## Records to process
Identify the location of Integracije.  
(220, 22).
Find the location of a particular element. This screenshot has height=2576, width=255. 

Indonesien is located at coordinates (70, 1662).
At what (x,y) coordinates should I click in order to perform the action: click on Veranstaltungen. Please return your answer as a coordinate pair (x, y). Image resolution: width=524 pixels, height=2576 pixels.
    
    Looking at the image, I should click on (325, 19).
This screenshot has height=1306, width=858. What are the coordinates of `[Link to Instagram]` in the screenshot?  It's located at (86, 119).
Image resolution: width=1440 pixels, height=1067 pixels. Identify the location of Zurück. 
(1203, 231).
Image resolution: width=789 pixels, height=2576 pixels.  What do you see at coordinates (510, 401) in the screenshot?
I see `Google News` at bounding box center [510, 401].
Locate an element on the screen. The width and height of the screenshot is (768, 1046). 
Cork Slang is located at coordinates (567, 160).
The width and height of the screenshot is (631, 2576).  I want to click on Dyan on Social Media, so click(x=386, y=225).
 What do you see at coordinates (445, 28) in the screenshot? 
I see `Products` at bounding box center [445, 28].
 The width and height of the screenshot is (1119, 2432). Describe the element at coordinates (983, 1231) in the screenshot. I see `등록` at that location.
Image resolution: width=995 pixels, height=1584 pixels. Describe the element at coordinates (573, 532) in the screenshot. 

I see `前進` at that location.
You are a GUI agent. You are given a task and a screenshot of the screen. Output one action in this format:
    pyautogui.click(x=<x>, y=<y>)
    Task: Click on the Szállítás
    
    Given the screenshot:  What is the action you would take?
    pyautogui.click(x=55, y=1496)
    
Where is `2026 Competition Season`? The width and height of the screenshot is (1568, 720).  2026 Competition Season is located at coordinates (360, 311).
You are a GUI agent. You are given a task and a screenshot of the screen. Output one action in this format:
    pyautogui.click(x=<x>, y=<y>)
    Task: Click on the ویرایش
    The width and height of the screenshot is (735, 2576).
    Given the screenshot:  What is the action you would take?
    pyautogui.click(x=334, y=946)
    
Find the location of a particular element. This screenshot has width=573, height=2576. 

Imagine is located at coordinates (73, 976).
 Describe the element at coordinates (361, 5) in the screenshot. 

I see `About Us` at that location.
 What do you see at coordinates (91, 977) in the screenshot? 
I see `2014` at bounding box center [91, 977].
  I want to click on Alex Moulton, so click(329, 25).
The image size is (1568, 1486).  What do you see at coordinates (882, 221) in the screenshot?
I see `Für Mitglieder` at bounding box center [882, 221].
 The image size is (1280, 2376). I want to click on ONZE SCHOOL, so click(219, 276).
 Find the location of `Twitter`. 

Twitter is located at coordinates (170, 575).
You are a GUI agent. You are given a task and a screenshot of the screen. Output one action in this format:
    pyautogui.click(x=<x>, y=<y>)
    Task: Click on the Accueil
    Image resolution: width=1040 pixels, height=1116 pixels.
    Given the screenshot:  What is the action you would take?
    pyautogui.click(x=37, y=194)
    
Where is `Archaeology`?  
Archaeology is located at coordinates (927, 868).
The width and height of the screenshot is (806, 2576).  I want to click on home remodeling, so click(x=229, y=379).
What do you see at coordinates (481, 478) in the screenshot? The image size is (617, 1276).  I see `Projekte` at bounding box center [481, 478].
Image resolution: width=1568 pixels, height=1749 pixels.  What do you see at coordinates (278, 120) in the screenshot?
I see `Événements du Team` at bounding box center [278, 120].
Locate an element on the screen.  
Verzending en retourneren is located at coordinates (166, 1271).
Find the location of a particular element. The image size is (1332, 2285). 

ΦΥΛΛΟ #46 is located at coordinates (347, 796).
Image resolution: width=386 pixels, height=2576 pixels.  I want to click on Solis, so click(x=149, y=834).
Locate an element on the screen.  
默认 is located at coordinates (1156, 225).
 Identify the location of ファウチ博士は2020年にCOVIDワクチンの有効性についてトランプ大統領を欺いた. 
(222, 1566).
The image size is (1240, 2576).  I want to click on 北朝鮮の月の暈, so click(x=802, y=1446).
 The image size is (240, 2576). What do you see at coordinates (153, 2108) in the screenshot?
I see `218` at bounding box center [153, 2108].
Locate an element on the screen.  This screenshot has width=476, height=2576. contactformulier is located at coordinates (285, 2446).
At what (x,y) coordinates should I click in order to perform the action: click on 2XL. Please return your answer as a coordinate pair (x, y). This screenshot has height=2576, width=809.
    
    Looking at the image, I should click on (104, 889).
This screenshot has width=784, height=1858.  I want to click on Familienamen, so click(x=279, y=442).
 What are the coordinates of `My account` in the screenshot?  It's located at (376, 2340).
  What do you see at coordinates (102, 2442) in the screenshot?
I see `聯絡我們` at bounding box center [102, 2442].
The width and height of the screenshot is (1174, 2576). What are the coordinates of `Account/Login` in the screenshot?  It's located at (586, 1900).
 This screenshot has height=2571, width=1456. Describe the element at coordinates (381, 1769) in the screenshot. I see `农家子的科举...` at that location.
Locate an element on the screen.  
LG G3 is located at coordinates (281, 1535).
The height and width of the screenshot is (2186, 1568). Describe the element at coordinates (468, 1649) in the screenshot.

## Task description
Reproduce the listing above in full, substituting "Termine" for "Veranstaltungen" and leaving everything else unchanged.

## Solution for this task
Identify the location of Integracije.  
(220, 22).
Find the location of a particular element. This screenshot has height=2576, width=255. 

Indonesien is located at coordinates (70, 1662).
At what (x,y) coordinates should I click in order to perform the action: click on Termine. Please return your answer as a coordinate pair (x, y). Image resolution: width=524 pixels, height=2576 pixels.
    
    Looking at the image, I should click on (325, 19).
This screenshot has height=1306, width=858. What are the coordinates of `[Link to Instagram]` in the screenshot?  It's located at (86, 119).
Image resolution: width=1440 pixels, height=1067 pixels. Identify the location of Zurück. 
(1203, 231).
Image resolution: width=789 pixels, height=2576 pixels.  What do you see at coordinates (510, 401) in the screenshot?
I see `Google News` at bounding box center [510, 401].
Locate an element on the screen. The width and height of the screenshot is (768, 1046). 
Cork Slang is located at coordinates (567, 160).
The width and height of the screenshot is (631, 2576).  I want to click on Dyan on Social Media, so click(x=386, y=225).
 What do you see at coordinates (445, 28) in the screenshot? 
I see `Products` at bounding box center [445, 28].
 The width and height of the screenshot is (1119, 2432). Describe the element at coordinates (983, 1231) in the screenshot. I see `등록` at that location.
Image resolution: width=995 pixels, height=1584 pixels. Describe the element at coordinates (573, 532) in the screenshot. 

I see `前進` at that location.
You are a GUI agent. You are given a task and a screenshot of the screen. Output one action in this format:
    pyautogui.click(x=<x>, y=<y>)
    Task: Click on the Szállítás
    
    Given the screenshot:  What is the action you would take?
    pyautogui.click(x=55, y=1496)
    
Where is `2026 Competition Season`? The width and height of the screenshot is (1568, 720).  2026 Competition Season is located at coordinates (360, 311).
You are a GUI agent. You are given a task and a screenshot of the screen. Output one action in this format:
    pyautogui.click(x=<x>, y=<y>)
    Task: Click on the ویرایش
    The width and height of the screenshot is (735, 2576).
    Given the screenshot:  What is the action you would take?
    pyautogui.click(x=334, y=946)
    
Find the location of a particular element. This screenshot has width=573, height=2576. 

Imagine is located at coordinates (73, 976).
 Describe the element at coordinates (361, 5) in the screenshot. 

I see `About Us` at that location.
 What do you see at coordinates (91, 977) in the screenshot? 
I see `2014` at bounding box center [91, 977].
  I want to click on Alex Moulton, so click(329, 25).
The image size is (1568, 1486).  What do you see at coordinates (882, 221) in the screenshot?
I see `Für Mitglieder` at bounding box center [882, 221].
 The image size is (1280, 2376). I want to click on ONZE SCHOOL, so click(219, 276).
 Find the location of `Twitter`. 

Twitter is located at coordinates (170, 575).
You are a GUI agent. You are given a task and a screenshot of the screen. Output one action in this format:
    pyautogui.click(x=<x>, y=<y>)
    Task: Click on the Accueil
    Image resolution: width=1040 pixels, height=1116 pixels.
    Given the screenshot:  What is the action you would take?
    pyautogui.click(x=37, y=194)
    
Where is `Archaeology`?  
Archaeology is located at coordinates (927, 868).
The width and height of the screenshot is (806, 2576).  I want to click on home remodeling, so click(x=229, y=379).
What do you see at coordinates (481, 478) in the screenshot? The image size is (617, 1276).  I see `Projekte` at bounding box center [481, 478].
Image resolution: width=1568 pixels, height=1749 pixels.  What do you see at coordinates (278, 120) in the screenshot?
I see `Événements du Team` at bounding box center [278, 120].
Locate an element on the screen.  
Verzending en retourneren is located at coordinates (166, 1271).
Find the location of a particular element. The image size is (1332, 2285). 

ΦΥΛΛΟ #46 is located at coordinates (347, 796).
Image resolution: width=386 pixels, height=2576 pixels.  I want to click on Solis, so click(x=149, y=834).
Locate an element on the screen.  
默认 is located at coordinates (1156, 225).
 Identify the location of ファウチ博士は2020年にCOVIDワクチンの有効性についてトランプ大統領を欺いた. 
(222, 1566).
The image size is (1240, 2576).  I want to click on 北朝鮮の月の暈, so click(x=802, y=1446).
 The image size is (240, 2576). What do you see at coordinates (153, 2108) in the screenshot?
I see `218` at bounding box center [153, 2108].
Locate an element on the screen.  This screenshot has width=476, height=2576. contactformulier is located at coordinates (285, 2446).
At what (x,y) coordinates should I click in order to perform the action: click on 2XL. Please return your answer as a coordinate pair (x, y). This screenshot has height=2576, width=809.
    
    Looking at the image, I should click on (104, 889).
This screenshot has width=784, height=1858.  I want to click on Familienamen, so click(x=279, y=442).
 What are the coordinates of `My account` in the screenshot?  It's located at (376, 2340).
  What do you see at coordinates (102, 2442) in the screenshot?
I see `聯絡我們` at bounding box center [102, 2442].
The width and height of the screenshot is (1174, 2576). What are the coordinates of `Account/Login` in the screenshot?  It's located at (586, 1900).
 This screenshot has height=2571, width=1456. Describe the element at coordinates (381, 1769) in the screenshot. I see `农家子的科举...` at that location.
Locate an element on the screen.  
LG G3 is located at coordinates (281, 1535).
The height and width of the screenshot is (2186, 1568). Describe the element at coordinates (468, 1649) in the screenshot.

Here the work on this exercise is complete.